First Taste Oregon Festival

February 4, 2013

A week ago, my husband Burtle and I went to the First Taste Oregon in Salem, OR. We were supposed to go two years ago, but we were both coming down with a cold and never made it. This was the year.

First off, a little history: This was formerly known as the Oregon Wine, Food, and Brew Fest. Emphasis on the wine, with a little bit of brew. I was expecting this to be like the Oregon Spring Beer and Wine Fest held in Portland later in March, and it was pretty much exactly that. I tried some wines, Burtle tried some beers, and we ate a little bit of olive oil, dipping sauces, fudge, and candy. There were a hand full of distillers there, including Eastside Distilling. As we are getting older, Burtle and I do not drink as much hard alcohol, but we liked what they were doing. There were also some unique businesses at the event, such as hot air balloon rides.

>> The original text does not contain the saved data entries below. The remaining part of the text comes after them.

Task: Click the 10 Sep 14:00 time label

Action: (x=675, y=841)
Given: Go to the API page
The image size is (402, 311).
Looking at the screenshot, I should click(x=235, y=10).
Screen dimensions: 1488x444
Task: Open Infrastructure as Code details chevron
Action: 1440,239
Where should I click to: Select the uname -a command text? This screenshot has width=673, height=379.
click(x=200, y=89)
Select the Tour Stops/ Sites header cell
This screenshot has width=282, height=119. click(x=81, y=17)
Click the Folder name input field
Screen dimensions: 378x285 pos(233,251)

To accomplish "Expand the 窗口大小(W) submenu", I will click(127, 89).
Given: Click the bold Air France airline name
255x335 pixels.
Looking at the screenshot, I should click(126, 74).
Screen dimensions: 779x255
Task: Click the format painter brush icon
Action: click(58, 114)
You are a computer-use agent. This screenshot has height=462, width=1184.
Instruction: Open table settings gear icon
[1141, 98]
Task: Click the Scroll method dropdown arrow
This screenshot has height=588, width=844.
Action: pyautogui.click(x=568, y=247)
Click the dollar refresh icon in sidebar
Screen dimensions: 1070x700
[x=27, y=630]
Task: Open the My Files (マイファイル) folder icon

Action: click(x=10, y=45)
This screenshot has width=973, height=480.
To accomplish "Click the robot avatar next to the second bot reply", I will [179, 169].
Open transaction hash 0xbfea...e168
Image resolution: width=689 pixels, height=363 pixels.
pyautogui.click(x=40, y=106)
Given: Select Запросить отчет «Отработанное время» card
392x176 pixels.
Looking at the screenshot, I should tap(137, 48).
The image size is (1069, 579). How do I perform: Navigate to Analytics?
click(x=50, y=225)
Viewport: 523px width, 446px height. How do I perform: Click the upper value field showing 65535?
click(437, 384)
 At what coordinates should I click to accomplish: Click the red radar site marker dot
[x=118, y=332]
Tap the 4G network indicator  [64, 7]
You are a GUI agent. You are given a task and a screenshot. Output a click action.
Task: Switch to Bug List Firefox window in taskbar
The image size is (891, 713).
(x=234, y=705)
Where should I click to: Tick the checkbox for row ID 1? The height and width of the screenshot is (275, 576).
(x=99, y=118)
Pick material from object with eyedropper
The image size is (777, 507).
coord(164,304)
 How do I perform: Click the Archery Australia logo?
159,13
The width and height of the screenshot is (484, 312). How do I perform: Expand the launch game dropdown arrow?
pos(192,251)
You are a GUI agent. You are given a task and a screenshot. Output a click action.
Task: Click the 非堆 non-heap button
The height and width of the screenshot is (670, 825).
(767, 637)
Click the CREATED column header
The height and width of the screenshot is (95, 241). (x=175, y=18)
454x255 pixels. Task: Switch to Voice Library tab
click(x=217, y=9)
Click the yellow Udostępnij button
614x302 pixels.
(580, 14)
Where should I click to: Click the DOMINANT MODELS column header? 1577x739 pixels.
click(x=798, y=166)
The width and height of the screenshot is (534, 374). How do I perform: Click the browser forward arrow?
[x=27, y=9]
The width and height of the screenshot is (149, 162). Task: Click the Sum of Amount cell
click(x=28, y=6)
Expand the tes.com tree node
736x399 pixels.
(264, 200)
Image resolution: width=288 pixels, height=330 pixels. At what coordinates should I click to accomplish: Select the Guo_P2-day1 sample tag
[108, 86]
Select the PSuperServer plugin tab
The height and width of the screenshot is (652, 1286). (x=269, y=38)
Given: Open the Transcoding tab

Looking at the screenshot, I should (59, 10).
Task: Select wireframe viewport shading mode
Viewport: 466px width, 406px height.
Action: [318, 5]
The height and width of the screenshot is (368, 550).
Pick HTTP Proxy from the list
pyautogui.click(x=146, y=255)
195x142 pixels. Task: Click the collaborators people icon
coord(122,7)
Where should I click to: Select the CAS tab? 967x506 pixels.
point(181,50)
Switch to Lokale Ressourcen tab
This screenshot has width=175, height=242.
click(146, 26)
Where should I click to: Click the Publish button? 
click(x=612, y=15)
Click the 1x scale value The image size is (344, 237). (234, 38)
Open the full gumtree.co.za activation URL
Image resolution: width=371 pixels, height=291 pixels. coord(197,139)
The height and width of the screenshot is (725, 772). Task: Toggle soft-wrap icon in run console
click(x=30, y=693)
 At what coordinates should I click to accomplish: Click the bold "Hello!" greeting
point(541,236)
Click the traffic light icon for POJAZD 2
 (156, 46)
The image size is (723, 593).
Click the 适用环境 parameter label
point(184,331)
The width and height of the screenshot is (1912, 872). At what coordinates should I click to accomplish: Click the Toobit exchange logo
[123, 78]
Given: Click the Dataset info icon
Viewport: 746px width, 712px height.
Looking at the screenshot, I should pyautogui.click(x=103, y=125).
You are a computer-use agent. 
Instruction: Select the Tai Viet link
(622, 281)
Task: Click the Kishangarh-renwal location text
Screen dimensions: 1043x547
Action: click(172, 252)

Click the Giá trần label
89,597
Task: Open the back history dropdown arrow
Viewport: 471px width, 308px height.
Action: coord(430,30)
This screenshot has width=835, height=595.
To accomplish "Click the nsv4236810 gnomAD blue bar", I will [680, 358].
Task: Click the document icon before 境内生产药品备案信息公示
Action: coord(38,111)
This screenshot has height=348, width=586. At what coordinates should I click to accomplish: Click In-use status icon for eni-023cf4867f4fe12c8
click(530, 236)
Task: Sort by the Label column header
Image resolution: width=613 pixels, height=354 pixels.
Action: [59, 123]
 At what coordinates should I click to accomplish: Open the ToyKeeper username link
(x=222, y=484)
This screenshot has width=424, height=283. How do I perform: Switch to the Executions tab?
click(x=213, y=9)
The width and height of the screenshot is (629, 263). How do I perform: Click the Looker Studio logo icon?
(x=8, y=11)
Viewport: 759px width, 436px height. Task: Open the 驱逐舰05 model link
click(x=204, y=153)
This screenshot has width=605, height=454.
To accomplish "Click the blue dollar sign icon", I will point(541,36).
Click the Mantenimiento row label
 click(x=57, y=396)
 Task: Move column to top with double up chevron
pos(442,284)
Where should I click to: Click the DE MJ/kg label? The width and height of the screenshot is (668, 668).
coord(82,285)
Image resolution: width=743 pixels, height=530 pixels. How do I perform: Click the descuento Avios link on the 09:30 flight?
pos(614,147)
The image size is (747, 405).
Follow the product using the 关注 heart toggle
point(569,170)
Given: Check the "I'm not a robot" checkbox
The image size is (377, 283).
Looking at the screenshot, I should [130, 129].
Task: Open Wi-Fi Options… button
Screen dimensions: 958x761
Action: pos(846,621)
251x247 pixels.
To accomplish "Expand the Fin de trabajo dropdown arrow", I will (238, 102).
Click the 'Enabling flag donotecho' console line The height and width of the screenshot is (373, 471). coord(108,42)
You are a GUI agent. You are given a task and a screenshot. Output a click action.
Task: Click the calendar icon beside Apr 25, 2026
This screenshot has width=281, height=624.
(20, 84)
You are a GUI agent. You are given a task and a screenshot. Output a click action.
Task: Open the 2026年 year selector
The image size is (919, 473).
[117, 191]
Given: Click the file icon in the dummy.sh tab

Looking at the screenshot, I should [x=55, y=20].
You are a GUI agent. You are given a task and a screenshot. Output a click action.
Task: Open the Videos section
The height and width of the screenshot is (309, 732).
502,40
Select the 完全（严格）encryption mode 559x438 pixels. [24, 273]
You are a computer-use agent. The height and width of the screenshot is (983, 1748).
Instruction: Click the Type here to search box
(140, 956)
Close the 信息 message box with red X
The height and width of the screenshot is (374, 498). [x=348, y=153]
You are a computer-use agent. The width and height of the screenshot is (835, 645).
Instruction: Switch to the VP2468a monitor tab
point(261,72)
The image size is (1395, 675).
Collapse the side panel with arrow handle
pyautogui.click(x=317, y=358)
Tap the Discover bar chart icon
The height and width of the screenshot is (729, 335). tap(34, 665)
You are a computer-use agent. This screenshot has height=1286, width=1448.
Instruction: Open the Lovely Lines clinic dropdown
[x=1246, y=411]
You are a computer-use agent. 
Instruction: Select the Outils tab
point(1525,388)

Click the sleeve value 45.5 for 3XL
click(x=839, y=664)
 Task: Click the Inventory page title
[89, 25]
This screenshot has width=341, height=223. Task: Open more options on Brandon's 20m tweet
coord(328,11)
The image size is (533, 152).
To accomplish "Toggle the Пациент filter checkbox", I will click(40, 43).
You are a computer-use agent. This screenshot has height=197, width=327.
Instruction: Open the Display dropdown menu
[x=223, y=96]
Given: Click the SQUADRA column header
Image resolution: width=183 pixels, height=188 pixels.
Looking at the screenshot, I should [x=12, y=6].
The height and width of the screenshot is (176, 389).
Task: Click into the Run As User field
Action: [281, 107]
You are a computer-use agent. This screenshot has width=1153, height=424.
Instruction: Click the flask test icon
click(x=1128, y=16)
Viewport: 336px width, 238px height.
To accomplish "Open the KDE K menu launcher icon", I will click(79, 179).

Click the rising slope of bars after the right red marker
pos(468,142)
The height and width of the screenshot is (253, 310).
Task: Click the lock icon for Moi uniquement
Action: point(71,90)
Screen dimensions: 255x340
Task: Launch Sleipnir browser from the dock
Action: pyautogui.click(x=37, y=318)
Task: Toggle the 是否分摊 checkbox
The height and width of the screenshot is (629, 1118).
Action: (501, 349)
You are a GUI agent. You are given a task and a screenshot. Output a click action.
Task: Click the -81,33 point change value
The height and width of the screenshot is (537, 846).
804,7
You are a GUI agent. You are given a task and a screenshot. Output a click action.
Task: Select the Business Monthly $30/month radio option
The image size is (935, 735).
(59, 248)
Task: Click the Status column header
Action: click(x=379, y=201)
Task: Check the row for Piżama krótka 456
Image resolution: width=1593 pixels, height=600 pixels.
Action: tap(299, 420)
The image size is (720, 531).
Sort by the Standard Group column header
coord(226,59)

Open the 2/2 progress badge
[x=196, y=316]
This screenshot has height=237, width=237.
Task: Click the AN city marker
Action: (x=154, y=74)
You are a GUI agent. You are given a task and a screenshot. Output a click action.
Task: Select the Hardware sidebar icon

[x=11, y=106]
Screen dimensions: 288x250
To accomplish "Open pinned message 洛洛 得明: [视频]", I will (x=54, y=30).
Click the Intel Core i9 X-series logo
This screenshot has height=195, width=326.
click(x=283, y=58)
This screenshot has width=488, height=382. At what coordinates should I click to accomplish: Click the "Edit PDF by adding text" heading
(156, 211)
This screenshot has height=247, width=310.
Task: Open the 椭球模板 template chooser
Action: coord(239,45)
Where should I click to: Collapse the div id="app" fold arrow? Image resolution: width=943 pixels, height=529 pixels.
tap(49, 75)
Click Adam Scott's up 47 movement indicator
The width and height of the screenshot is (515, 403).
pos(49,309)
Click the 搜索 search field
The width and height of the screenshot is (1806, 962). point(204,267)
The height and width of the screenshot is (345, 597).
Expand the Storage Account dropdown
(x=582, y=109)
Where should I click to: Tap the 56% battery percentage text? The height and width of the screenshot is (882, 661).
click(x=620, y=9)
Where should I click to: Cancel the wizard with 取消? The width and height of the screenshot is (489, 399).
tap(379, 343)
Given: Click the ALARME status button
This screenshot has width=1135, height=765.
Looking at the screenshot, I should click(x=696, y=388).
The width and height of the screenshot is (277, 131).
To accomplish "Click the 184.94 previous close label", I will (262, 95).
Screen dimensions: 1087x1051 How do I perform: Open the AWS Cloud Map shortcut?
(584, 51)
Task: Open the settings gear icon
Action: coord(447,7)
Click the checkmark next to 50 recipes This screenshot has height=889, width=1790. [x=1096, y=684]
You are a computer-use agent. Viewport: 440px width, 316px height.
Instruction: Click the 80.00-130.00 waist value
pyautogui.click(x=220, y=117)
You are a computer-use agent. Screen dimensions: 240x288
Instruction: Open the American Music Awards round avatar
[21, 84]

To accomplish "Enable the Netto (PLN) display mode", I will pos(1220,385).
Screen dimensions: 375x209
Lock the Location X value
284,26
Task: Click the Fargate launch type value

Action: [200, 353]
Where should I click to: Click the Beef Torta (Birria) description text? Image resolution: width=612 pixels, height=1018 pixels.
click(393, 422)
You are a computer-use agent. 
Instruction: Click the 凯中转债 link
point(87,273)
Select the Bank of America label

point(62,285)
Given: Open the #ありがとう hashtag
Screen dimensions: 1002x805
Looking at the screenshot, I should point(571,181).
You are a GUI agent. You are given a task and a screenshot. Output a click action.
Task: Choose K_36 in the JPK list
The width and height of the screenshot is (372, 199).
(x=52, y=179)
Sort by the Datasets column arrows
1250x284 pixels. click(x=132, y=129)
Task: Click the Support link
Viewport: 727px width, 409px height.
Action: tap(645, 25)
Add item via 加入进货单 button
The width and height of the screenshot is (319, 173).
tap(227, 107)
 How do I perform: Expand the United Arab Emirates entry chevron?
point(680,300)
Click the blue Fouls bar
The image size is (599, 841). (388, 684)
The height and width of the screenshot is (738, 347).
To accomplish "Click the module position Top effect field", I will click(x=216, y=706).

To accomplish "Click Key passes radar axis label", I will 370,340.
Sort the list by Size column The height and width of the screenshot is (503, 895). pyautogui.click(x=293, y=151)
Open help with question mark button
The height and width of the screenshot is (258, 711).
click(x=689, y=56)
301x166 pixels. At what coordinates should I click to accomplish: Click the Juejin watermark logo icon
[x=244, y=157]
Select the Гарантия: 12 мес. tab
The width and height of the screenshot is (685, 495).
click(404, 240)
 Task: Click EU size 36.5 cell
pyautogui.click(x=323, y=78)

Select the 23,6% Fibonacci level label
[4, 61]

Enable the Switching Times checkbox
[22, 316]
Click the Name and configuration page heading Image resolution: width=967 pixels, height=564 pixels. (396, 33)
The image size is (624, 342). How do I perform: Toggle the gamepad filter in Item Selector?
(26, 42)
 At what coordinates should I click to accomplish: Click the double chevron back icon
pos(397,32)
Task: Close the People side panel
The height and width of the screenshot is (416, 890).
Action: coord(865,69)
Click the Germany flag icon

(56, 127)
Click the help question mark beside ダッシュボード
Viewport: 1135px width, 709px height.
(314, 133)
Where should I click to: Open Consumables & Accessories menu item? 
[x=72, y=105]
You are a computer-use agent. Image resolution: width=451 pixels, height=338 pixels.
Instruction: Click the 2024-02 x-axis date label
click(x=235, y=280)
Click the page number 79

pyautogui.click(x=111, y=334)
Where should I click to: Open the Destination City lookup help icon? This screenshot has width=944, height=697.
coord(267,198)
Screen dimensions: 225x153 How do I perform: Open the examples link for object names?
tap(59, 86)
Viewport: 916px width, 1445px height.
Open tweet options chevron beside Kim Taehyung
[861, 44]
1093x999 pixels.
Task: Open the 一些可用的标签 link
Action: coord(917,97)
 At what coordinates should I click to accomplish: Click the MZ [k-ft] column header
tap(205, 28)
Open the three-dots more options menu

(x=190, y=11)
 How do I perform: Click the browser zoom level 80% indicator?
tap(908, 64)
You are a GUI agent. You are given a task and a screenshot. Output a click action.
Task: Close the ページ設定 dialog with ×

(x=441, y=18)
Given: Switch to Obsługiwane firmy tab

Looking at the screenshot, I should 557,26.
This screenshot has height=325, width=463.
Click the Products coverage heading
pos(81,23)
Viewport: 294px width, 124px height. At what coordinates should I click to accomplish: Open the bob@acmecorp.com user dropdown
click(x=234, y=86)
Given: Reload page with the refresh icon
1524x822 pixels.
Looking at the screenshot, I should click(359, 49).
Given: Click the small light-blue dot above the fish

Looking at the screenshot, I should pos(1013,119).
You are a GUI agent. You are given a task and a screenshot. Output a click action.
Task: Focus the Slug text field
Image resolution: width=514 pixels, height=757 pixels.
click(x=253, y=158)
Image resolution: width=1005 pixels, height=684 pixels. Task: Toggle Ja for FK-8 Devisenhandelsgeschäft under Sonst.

I did try three different blackberry wines. The first one I had was from Abiqua Wind Vineyards. The winemaker said it was a little thicker than most blackberry wines, as he doesn’t use as much water. I did not try his blackberry port. The second one I had was from Nehalem Bay, which I had had a few years ago. It was thinner and sweeter. The last one I had was from Buddha Kat Winery, who bought out the Wasson Brothers when they decided to retire at age 71 after 30 years of wine making. I had stopped off at the facility once and found that while they had a wonderful selection of fruit wines, like most fruit wine makers, they made syrup. Buddha Kat said they had tweaked the recipes somewhat to lower the sugar and the alcohol, and I think they had a good start, but I think the best blackberry wine was by Abiqua Wind.

The biggest mistake we made was when we got there. We paid the $10 admission each, and then we bought the $5 glasses. Turns out, every vendor there had their own disposable plastic tasting cups, so they kind of looked at us weird when we offered up real glass to pour into. Our expectation from all the other festivals is that you have to buy your glass to be served, which would actually be a cost savings to the vendors. Here, we didn’t need them, which actually would have made it cheaper on us than most festivals. Also, this festival is different in that it is cash based. Every vendor stated their price to taste their wares, and there were no tickets to purchase to do so. This also makes it cheaper, because if you only feel like 5 samples, it will probably cost you only $5, and you aren’t left holding 5 extra tickets.

One other minor mistake was that they said to follow the signs off the freeway to get to the fairgrounds, but that put us in the wrong part of the fairgrounds. You need to drive like you are going to the Salem Armory, which you can see just a block away on the same road.

At some point, I did hear a woman comment that she was disappointed in the number of wineries there. Maybe it is the economy, or maybe it is Salem, but for being in its third year, it just didn’t seem to have the energetic vibe we are used to at some of the other festivals we have gone to. Granted, we are used to mostly beer festivals, and this is different, but Burtle isn’t sure if this festival is really going to make it. Festivals are finicky things at the moment.